# Data provided
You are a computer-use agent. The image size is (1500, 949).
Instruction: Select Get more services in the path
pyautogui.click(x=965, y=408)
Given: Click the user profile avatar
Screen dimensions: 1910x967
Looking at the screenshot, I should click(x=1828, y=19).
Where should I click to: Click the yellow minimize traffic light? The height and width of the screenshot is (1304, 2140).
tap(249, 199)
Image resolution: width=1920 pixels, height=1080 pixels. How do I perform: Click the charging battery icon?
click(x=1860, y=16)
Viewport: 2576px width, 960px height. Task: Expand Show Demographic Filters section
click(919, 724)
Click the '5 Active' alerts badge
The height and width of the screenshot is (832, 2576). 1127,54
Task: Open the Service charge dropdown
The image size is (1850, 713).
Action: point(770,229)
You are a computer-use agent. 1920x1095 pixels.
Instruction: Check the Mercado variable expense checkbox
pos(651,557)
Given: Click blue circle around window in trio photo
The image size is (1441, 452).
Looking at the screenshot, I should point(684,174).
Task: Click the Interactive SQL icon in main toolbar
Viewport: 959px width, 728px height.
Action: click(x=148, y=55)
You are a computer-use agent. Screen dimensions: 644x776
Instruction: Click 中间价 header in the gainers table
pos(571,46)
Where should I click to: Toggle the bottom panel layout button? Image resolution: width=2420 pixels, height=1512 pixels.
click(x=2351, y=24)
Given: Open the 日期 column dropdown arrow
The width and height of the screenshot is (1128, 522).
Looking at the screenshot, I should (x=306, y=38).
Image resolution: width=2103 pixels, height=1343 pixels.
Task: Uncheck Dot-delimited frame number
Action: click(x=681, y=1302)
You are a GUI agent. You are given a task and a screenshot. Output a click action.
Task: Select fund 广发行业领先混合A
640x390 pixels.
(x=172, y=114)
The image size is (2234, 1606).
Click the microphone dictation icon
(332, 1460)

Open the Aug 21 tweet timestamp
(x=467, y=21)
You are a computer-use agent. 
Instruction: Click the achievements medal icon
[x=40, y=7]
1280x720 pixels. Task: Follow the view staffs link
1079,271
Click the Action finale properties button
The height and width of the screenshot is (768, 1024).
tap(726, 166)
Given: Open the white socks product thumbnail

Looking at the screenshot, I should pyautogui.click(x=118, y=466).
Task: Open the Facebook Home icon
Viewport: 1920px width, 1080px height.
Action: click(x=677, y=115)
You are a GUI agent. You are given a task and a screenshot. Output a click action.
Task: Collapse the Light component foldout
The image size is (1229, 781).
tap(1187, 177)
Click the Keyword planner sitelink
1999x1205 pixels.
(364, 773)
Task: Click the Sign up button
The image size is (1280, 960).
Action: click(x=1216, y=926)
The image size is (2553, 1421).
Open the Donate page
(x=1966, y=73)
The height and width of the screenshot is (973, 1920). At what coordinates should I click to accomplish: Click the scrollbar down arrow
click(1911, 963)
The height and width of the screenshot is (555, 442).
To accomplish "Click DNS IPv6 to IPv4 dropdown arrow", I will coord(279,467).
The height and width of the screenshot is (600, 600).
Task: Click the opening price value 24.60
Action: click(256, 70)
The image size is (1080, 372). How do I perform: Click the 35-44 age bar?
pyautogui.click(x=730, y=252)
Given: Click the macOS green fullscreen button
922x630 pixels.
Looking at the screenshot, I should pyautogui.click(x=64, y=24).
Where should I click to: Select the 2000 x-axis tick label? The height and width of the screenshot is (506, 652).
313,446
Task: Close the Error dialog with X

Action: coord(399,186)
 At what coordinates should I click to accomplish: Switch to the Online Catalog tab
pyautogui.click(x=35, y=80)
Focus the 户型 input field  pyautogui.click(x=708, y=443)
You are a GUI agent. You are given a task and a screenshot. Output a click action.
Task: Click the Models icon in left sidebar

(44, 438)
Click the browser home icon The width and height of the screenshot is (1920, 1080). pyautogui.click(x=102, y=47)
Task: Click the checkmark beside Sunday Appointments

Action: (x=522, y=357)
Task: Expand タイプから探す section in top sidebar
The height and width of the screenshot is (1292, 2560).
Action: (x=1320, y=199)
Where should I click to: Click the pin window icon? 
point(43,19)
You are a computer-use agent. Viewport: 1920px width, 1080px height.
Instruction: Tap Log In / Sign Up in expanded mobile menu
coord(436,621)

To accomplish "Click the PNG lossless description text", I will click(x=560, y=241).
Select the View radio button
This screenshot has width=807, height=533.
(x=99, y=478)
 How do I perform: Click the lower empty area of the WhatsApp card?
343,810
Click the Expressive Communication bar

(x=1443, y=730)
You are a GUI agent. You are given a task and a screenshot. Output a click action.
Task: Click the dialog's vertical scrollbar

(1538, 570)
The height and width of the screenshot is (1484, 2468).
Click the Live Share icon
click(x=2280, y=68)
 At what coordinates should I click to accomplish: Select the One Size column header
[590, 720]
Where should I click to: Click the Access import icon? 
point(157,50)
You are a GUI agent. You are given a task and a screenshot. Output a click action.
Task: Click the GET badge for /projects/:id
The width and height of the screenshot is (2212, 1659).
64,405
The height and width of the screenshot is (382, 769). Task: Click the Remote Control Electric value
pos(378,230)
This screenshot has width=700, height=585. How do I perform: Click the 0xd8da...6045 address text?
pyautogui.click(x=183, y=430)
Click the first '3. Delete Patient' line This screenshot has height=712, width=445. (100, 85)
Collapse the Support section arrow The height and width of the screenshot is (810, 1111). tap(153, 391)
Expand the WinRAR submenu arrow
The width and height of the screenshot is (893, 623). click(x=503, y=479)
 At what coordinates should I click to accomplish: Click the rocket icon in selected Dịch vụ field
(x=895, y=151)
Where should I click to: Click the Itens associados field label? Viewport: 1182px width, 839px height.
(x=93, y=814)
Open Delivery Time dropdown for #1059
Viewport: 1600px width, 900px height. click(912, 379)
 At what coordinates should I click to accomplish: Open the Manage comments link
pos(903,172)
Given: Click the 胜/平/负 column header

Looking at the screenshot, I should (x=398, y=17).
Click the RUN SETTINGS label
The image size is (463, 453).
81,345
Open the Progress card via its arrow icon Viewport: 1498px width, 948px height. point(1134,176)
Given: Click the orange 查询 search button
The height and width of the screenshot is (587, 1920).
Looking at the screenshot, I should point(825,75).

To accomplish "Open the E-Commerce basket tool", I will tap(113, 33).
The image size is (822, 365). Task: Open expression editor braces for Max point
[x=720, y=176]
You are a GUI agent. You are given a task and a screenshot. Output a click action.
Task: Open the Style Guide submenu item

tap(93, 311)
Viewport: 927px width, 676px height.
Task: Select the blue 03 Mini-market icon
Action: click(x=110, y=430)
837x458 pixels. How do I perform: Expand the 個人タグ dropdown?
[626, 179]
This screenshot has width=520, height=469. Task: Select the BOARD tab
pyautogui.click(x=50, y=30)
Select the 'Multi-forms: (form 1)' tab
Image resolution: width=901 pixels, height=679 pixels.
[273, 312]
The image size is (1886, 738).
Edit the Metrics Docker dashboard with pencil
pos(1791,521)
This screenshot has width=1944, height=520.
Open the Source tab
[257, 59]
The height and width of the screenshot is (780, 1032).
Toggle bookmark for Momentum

# Aim of the task
Write out all of the data above again, word for word, with nothing changed.

# Output for this exercise
You are a computer-use agent. The image size is (1500, 949).
Instruction: Select Get more services in the path
pyautogui.click(x=965, y=408)
Given: Click the user profile avatar
Screen dimensions: 1910x967
Looking at the screenshot, I should click(x=1828, y=19).
Where should I click to: Click the yellow minimize traffic light? The height and width of the screenshot is (1304, 2140).
tap(249, 199)
Image resolution: width=1920 pixels, height=1080 pixels. How do I perform: Click the charging battery icon?
click(x=1860, y=16)
Viewport: 2576px width, 960px height. Task: Expand Show Demographic Filters section
click(919, 724)
Click the '5 Active' alerts badge
The height and width of the screenshot is (832, 2576). 1127,54
Task: Open the Service charge dropdown
The image size is (1850, 713).
Action: point(770,229)
You are a computer-use agent. 1920x1095 pixels.
Instruction: Check the Mercado variable expense checkbox
pos(651,557)
Given: Click blue circle around window in trio photo
The image size is (1441, 452).
Looking at the screenshot, I should point(684,174).
Task: Click the Interactive SQL icon in main toolbar
Viewport: 959px width, 728px height.
Action: click(x=148, y=55)
You are a computer-use agent. Screen dimensions: 644x776
Instruction: Click 中间价 header in the gainers table
pos(571,46)
Where should I click to: Toggle the bottom panel layout button? Image resolution: width=2420 pixels, height=1512 pixels.
click(x=2351, y=24)
Given: Open the 日期 column dropdown arrow
The width and height of the screenshot is (1128, 522).
Looking at the screenshot, I should (x=306, y=38).
Image resolution: width=2103 pixels, height=1343 pixels.
Task: Uncheck Dot-delimited frame number
Action: click(x=681, y=1302)
You are a GUI agent. You are given a task and a screenshot. Output a click action.
Task: Select fund 广发行业领先混合A
640x390 pixels.
(x=172, y=114)
The image size is (2234, 1606).
Click the microphone dictation icon
(332, 1460)

Open the Aug 21 tweet timestamp
(x=467, y=21)
You are a computer-use agent. 
Instruction: Click the achievements medal icon
[x=40, y=7]
1280x720 pixels. Task: Follow the view staffs link
1079,271
Click the Action finale properties button
The height and width of the screenshot is (768, 1024).
tap(726, 166)
Given: Open the white socks product thumbnail

Looking at the screenshot, I should pyautogui.click(x=118, y=466).
Task: Open the Facebook Home icon
Viewport: 1920px width, 1080px height.
Action: click(x=677, y=115)
You are a GUI agent. You are given a task and a screenshot. Output a click action.
Task: Collapse the Light component foldout
The image size is (1229, 781).
tap(1187, 177)
Click the Keyword planner sitelink
1999x1205 pixels.
(364, 773)
Task: Click the Sign up button
The image size is (1280, 960).
Action: click(x=1216, y=926)
The image size is (2553, 1421).
Open the Donate page
(x=1966, y=73)
The height and width of the screenshot is (973, 1920). At what coordinates should I click to accomplish: Click the scrollbar down arrow
click(1911, 963)
The height and width of the screenshot is (555, 442).
To accomplish "Click DNS IPv6 to IPv4 dropdown arrow", I will coord(279,467).
The height and width of the screenshot is (600, 600).
Task: Click the opening price value 24.60
Action: click(256, 70)
The image size is (1080, 372). How do I perform: Click the 35-44 age bar?
pyautogui.click(x=730, y=252)
Given: Click the macOS green fullscreen button
922x630 pixels.
Looking at the screenshot, I should pyautogui.click(x=64, y=24).
Where should I click to: Select the 2000 x-axis tick label? The height and width of the screenshot is (506, 652).
313,446
Task: Close the Error dialog with X

Action: coord(399,186)
 At what coordinates should I click to accomplish: Switch to the Online Catalog tab
pyautogui.click(x=35, y=80)
Focus the 户型 input field  pyautogui.click(x=708, y=443)
You are a GUI agent. You are given a task and a screenshot. Output a click action.
Task: Click the Models icon in left sidebar

(44, 438)
Click the browser home icon The width and height of the screenshot is (1920, 1080). pyautogui.click(x=102, y=47)
Task: Click the checkmark beside Sunday Appointments

Action: (x=522, y=357)
Task: Expand タイプから探す section in top sidebar
The height and width of the screenshot is (1292, 2560).
Action: (x=1320, y=199)
Where should I click to: Click the pin window icon? 
point(43,19)
You are a computer-use agent. Viewport: 1920px width, 1080px height.
Instruction: Tap Log In / Sign Up in expanded mobile menu
coord(436,621)

To accomplish "Click the PNG lossless description text", I will click(x=560, y=241).
Select the View radio button
This screenshot has width=807, height=533.
(x=99, y=478)
 How do I perform: Click the lower empty area of the WhatsApp card?
343,810
Click the Expressive Communication bar

(x=1443, y=730)
You are a GUI agent. You are given a task and a screenshot. Output a click action.
Task: Click the dialog's vertical scrollbar

(1538, 570)
The height and width of the screenshot is (1484, 2468).
Click the Live Share icon
click(x=2280, y=68)
 At what coordinates should I click to accomplish: Select the One Size column header
[590, 720]
Where should I click to: Click the Access import icon? 
point(157,50)
You are a GUI agent. You are given a task and a screenshot. Output a click action.
Task: Click the GET badge for /projects/:id
The width and height of the screenshot is (2212, 1659).
64,405
The height and width of the screenshot is (382, 769). Task: Click the Remote Control Electric value
pos(378,230)
This screenshot has width=700, height=585. How do I perform: Click the 0xd8da...6045 address text?
pyautogui.click(x=183, y=430)
Click the first '3. Delete Patient' line This screenshot has height=712, width=445. (100, 85)
Collapse the Support section arrow The height and width of the screenshot is (810, 1111). tap(153, 391)
Expand the WinRAR submenu arrow
The width and height of the screenshot is (893, 623). click(x=503, y=479)
 At what coordinates should I click to accomplish: Click the rocket icon in selected Dịch vụ field
(x=895, y=151)
Where should I click to: Click the Itens associados field label? Viewport: 1182px width, 839px height.
(x=93, y=814)
Open Delivery Time dropdown for #1059
Viewport: 1600px width, 900px height. click(912, 379)
 At what coordinates should I click to accomplish: Open the Manage comments link
pos(903,172)
Given: Click the 胜/平/负 column header

Looking at the screenshot, I should (x=398, y=17).
Click the RUN SETTINGS label
The image size is (463, 453).
81,345
Open the Progress card via its arrow icon Viewport: 1498px width, 948px height. point(1134,176)
Given: Click the orange 查询 search button
The height and width of the screenshot is (587, 1920).
Looking at the screenshot, I should point(825,75).

To accomplish "Open the E-Commerce basket tool", I will tap(113, 33).
The image size is (822, 365). Task: Open expression editor braces for Max point
[x=720, y=176]
You are a GUI agent. You are given a task and a screenshot. Output a click action.
Task: Open the Style Guide submenu item

tap(93, 311)
Viewport: 927px width, 676px height.
Task: Select the blue 03 Mini-market icon
Action: click(x=110, y=430)
837x458 pixels. How do I perform: Expand the 個人タグ dropdown?
[626, 179]
This screenshot has width=520, height=469. Task: Select the BOARD tab
pyautogui.click(x=50, y=30)
Select the 'Multi-forms: (form 1)' tab
Image resolution: width=901 pixels, height=679 pixels.
[273, 312]
The image size is (1886, 738).
Edit the Metrics Docker dashboard with pencil
pos(1791,521)
This screenshot has width=1944, height=520.
Open the Source tab
[257, 59]
The height and width of the screenshot is (780, 1032).
Toggle bookmark for Momentum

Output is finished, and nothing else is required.